Working in the emergency department at the time, Dr. Sharma tried to help raise one man's temperature, knowing it was hopeless.
"The crushing part of the story was that his brother was among the living. I can still remember how he just broke down and cried and cried, a 30-something guy. I asked him what he would do. He said I don't know, but we paid so much to get here and I'm just going to try to work to pay back the debt we incurred getting here."
Often a place to turn for the underinsured, uninsured and illegal immigrants, the hospital has since closed. This happened despite the efforts of Richard H. Carmona, MD, MPH, who was its medical director from 1994-99 and subsequently became the U.S. surgeon general. (See correction)

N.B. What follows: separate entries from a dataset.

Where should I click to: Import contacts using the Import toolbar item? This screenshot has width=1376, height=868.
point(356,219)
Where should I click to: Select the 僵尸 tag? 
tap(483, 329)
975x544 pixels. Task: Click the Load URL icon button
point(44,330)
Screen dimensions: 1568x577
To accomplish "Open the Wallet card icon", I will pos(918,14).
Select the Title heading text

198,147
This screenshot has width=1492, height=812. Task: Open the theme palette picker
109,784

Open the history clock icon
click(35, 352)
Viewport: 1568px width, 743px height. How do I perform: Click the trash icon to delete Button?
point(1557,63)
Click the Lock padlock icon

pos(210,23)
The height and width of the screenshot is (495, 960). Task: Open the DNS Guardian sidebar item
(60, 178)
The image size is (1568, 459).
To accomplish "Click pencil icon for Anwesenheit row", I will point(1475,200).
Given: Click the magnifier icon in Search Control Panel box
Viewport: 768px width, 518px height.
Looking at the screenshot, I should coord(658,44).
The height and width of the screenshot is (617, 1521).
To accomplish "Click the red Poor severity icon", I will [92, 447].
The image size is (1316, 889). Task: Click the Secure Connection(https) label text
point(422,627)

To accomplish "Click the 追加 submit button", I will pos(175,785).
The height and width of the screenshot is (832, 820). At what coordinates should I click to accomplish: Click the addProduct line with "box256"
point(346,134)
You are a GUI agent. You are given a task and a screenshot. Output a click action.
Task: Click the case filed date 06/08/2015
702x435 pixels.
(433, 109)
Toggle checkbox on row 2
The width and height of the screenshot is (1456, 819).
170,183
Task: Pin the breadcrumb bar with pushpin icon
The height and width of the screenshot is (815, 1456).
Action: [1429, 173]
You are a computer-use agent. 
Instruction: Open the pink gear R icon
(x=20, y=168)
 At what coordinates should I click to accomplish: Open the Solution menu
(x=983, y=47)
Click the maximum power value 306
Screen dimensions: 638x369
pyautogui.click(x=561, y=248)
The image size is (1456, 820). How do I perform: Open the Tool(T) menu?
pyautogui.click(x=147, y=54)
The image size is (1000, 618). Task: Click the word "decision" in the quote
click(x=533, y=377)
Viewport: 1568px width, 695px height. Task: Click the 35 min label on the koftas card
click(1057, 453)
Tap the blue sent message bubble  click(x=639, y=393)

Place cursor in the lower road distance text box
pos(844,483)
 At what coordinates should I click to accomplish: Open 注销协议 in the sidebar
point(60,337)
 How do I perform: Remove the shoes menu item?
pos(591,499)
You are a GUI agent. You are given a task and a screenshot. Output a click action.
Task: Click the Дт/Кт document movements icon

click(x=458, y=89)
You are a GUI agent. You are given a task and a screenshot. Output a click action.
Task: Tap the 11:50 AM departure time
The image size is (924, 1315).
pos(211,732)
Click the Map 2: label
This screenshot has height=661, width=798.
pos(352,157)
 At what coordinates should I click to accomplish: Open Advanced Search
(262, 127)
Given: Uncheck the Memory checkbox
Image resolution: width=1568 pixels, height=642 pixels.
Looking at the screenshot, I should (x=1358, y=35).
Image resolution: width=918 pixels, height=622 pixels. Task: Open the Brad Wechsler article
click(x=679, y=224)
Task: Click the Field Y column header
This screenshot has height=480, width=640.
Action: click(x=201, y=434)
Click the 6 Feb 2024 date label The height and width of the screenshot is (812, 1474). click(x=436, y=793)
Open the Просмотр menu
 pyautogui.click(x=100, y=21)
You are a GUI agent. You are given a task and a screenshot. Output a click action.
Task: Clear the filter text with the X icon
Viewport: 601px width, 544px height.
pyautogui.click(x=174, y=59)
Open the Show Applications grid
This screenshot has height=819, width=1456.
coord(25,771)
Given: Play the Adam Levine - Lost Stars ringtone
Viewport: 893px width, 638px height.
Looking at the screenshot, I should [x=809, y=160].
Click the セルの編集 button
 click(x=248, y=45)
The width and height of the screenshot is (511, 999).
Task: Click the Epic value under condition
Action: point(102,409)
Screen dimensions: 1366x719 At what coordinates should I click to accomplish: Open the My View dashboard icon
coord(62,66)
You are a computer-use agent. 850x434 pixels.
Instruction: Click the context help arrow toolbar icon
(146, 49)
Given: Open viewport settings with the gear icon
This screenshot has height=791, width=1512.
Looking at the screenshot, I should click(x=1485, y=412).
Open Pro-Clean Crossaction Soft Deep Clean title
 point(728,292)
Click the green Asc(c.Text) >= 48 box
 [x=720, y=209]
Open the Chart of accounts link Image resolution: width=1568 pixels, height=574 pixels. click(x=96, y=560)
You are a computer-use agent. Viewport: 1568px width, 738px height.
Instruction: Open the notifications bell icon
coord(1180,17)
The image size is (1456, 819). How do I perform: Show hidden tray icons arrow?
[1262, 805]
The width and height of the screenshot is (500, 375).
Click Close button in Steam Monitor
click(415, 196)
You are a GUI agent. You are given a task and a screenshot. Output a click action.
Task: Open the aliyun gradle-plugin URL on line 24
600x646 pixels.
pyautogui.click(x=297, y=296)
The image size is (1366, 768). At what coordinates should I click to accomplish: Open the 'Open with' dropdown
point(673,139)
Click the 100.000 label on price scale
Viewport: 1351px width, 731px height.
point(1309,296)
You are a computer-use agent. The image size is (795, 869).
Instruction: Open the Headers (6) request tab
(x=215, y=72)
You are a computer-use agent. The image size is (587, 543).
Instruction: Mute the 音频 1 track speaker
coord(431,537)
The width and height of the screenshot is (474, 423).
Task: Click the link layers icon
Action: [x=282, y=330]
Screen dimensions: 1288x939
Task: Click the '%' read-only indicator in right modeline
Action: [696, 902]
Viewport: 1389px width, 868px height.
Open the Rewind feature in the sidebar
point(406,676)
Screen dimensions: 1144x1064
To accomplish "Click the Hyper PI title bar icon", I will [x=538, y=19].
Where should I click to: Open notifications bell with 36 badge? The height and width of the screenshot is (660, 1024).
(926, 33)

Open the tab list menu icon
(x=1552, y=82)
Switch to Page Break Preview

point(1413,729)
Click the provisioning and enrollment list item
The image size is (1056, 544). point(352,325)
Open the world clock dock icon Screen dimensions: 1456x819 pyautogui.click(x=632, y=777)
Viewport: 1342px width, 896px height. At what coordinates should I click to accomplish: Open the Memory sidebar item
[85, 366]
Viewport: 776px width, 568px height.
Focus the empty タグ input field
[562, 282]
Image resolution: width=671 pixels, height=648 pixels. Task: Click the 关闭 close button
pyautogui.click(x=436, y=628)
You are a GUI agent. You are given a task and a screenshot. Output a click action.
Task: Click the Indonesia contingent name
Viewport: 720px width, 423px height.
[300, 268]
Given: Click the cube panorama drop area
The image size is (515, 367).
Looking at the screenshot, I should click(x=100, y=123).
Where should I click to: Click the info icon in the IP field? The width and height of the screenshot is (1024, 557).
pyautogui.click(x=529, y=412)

In recent weeks, Dr. Sharma has paid attention to the activity at San Luis, Ariz., 11 miles away from his clinic, where National Guard troops sent in by President Bush have been strengthening protections against illegal crossings.
But mostly these days Dr. Sharma is focused on his own immigration status, which currently robs his wife Poonam, who also is qualified as a physician in India, of a chance to work, and limits the future of their 4-year-old twin boys, Adi and Puru.
Without permanent residency status, he cannot take out a loan and his spouse is barred from following her profession because his visa allows him to bring his family but does not allow his spouse to work. He also is restricted in jobs he can take despite having trained at the prestigious Armed Forces Medical College in Pune, Maharashtra in India, worked five years in a mountain commando unit in the Himalayas and won a commendation, a rare honor for an Indian Army medic.
The fight ahead
As potential beneficiaries of the Senate bill, this family is far from alone.
"The Senate bill is great," Siskind said. "It's going to provide a lot of relief." But he predicted there would be a "knockdown, drag-out fight" with the House, where he said there were many opponents of all forms of immigration who would "do it to the doctors like they would to any other group."
But Siskind anticipates that the raft of pro-legal immigration provisions that impact physicians will survive the House-Senate negotiations, partly because they have support from prominent Senate Republicans Sam Brownback of Kansas and John Cornyn of Texas.
The American Medical Association hasn't taken a position on the legislation pending further study. Bernd Wollschlaeger, MD, chair of the AMA's International Medical Graduate Section, speaking for himself because the body has also not taken an official position, said the section always welcomed openings for IMGs to work in the United States through both visa programs, while taking care not to hurt health care access in their home countries.
"We consider that an opportunity to provide services for underserved medical areas," he said. Bearing in mind specialist shortages here, he added: "We should judge according to specialties and not country of origin."
Dr. Sharma feels exactly the same way. "I am enjoying my work as an internal medicine physician. I do the regular job any doctor does. There's no problem with that. But I cannot plan for my future or for the future of my family," he said.